Reading passage →
● ● ●

Newscloud is a free, open source software platform for building Facebook-connected websites that foster engaged online communities. It is funded by the John S. and James L. Knight Foundation. Follow us @newscloud. Jeff Reifman is a social media consultant, writer and organizer. He founded NewsCloud in 2005. He’s also the guy who helped catch missing Wired-writer Evan Ratliff. He resides in Seattle, Washington. Follow him @reifman. Newscloud Ignite Presentation
NewsForward is a mashup of the latest breaking news, investigative reports and political opinion from independent news sources, cable news outlets, liberal bloggers, top progressive tweeters, advocacy organizations, elected officials and political insiders. Unlike other news and politics aggregators built on RSS feeds, NewsForward employs Twitter as a platform.
The app, available for free, includes the latest breaking news and opinion from thousands of curated sources, including MSNBC, Talking Points Memo, Current TV, Media Matters, Think Progress, SEIU, ACLU, Amnesty International, Obama for America, Daily Kos, Colorlines, Mother Jones, AlterNet, RawStory, The Nation, Firedoglake, Ms. Magazine, Christian Science Monitor, Guardian (UK), PBS, Washington Post, New York Times, Salon, Greenpeace, and MoveOn.
Newsforward Ignite Presentation
The Public News Service is an American news network founded in 1996 in Boise, ID to attempt to alleviate the burdens budget cuts placed on shrinking newsrooms. PNS founder and CEO Lark Corbeil saw a growing problem as media consolidated and newsrooms were pinched through budget cuts. Through 15 years of growth, PNS now serves communities in 33 states providing local news to under-served communities and giving a microphone to many voices that had previously been silenced.

● ● ●

Given entries →
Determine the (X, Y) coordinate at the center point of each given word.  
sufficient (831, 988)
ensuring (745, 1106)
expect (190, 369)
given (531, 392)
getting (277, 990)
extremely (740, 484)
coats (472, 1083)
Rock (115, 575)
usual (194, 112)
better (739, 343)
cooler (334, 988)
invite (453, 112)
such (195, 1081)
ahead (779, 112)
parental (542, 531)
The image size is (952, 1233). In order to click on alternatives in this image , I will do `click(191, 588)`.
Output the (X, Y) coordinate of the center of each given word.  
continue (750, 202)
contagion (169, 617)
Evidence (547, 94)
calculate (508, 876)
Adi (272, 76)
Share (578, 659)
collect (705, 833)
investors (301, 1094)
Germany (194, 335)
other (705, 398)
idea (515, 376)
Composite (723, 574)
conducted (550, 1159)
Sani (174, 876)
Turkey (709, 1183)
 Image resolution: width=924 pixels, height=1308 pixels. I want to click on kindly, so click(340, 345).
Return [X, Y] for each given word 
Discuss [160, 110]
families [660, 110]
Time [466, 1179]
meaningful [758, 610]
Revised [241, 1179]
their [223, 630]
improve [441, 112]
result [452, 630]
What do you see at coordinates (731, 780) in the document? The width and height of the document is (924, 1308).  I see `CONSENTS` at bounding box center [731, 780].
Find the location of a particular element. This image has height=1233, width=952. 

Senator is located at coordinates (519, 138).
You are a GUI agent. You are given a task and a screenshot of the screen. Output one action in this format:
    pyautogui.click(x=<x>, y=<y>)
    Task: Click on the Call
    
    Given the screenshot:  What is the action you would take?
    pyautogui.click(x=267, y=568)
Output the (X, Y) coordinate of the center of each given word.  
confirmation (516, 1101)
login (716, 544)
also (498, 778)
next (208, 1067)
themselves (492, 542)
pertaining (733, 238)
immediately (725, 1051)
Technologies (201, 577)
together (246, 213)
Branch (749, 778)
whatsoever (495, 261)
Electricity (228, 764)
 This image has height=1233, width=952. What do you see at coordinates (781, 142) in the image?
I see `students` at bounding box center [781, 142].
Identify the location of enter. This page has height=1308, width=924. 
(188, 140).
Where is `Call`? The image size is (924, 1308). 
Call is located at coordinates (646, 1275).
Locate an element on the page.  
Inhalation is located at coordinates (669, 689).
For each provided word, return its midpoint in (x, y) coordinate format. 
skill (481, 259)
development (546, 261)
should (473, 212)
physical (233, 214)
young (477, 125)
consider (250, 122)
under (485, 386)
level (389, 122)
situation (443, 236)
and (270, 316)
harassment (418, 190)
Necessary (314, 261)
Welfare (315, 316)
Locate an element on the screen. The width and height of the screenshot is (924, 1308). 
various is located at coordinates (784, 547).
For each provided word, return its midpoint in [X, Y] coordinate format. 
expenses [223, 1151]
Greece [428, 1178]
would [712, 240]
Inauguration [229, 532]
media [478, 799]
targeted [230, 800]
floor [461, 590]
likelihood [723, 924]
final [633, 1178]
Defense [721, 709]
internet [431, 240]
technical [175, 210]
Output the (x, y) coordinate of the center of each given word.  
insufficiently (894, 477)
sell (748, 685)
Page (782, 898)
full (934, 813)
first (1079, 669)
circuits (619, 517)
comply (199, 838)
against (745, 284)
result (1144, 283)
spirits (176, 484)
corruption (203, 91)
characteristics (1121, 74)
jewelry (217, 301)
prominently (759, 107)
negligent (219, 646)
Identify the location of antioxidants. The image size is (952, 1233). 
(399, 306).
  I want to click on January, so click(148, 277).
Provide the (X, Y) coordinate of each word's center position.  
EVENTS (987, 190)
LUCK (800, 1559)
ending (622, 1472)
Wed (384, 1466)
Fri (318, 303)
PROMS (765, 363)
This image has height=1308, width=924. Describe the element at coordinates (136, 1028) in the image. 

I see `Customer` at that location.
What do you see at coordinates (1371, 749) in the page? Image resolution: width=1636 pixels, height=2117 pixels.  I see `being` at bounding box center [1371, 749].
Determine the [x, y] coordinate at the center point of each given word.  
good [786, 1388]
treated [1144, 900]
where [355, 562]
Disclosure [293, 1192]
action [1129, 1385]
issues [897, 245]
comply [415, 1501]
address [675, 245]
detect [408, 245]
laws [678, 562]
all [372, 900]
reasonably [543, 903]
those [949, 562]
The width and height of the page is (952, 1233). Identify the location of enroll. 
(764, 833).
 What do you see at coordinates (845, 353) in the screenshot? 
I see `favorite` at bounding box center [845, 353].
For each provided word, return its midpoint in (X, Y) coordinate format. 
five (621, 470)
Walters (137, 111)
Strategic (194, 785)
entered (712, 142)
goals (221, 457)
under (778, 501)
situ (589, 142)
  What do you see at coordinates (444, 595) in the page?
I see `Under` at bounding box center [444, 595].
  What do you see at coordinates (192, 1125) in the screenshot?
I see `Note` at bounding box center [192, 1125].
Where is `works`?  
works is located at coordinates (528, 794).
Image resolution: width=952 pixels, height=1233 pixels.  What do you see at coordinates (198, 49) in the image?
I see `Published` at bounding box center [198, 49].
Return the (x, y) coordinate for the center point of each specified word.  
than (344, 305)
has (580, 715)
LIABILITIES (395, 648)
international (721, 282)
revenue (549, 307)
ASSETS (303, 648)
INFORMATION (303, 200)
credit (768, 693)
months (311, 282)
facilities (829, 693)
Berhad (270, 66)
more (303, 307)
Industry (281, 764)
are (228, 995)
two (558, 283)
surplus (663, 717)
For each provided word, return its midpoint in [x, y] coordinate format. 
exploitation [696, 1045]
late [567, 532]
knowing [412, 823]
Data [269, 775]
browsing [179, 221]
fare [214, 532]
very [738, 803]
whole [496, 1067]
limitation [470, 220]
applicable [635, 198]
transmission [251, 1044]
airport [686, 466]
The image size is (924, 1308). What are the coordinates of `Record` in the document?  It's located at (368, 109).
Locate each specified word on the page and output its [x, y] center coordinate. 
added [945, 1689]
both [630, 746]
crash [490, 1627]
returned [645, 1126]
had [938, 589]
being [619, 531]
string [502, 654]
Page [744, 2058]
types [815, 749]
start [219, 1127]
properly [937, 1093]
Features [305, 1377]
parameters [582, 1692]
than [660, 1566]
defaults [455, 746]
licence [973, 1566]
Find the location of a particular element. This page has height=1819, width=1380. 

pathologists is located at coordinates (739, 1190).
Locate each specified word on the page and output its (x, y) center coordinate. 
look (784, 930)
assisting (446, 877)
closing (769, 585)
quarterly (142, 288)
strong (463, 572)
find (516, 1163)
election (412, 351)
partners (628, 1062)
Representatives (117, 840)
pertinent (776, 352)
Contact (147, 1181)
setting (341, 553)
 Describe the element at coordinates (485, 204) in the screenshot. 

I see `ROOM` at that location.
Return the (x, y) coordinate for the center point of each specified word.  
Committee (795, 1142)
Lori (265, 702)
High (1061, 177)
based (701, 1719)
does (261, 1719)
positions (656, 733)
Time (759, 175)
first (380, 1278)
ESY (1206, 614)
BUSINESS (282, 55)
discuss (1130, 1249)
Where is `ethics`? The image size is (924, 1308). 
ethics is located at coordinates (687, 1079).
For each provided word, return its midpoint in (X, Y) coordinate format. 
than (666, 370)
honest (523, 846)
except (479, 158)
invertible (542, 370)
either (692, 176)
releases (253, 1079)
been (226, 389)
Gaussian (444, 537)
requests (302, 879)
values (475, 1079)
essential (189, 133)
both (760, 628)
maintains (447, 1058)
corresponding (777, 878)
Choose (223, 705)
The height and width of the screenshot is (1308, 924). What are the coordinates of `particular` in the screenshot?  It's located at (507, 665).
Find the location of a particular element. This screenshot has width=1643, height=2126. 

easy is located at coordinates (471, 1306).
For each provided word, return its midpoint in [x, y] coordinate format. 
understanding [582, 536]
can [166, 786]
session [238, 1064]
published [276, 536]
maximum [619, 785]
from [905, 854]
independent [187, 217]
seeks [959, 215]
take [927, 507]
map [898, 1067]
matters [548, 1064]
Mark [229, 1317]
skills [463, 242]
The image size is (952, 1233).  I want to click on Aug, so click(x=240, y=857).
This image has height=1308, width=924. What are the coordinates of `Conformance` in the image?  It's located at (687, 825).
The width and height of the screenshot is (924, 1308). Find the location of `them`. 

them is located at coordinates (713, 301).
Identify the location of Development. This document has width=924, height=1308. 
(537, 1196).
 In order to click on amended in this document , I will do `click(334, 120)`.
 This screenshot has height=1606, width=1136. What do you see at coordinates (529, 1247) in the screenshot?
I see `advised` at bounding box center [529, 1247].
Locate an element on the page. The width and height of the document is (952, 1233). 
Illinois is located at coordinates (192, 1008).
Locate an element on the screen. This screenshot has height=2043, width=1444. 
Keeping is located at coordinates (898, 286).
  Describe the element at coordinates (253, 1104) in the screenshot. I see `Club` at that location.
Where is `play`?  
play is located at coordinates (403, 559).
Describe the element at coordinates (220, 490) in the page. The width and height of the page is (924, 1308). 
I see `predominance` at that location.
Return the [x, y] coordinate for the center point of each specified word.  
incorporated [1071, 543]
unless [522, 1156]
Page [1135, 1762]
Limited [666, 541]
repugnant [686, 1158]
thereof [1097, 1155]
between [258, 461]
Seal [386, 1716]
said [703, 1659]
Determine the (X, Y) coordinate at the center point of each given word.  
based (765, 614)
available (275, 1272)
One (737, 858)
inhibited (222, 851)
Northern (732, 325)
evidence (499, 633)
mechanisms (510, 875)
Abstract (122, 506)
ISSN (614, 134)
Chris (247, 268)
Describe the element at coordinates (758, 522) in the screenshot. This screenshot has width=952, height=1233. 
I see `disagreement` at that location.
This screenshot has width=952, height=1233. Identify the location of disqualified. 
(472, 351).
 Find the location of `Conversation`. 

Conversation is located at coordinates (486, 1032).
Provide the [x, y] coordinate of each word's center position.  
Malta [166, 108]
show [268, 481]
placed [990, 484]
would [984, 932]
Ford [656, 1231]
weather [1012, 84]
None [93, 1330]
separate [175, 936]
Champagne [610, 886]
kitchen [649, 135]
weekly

● ● ●

Your assignment →
Please reproduce word for word the passage on news platforms above, from "Newsforward Ignite Presentation" up to and including "previously been silenced.".

Task solution →
Newsforward Ignite Presentation
The Public News Service is an American news network founded in 1996 in Boise, ID to attempt to alleviate the burdens budget cuts placed on shrinking newsrooms. PNS founder and CEO Lark Corbeil saw a growing problem as media consolidated and newsrooms were pinched through budget cuts. Through 15 years of growth, PNS now serves communities in 33 states providing local news to under-served communities and giving a microphone to many voices that had previously been silenced.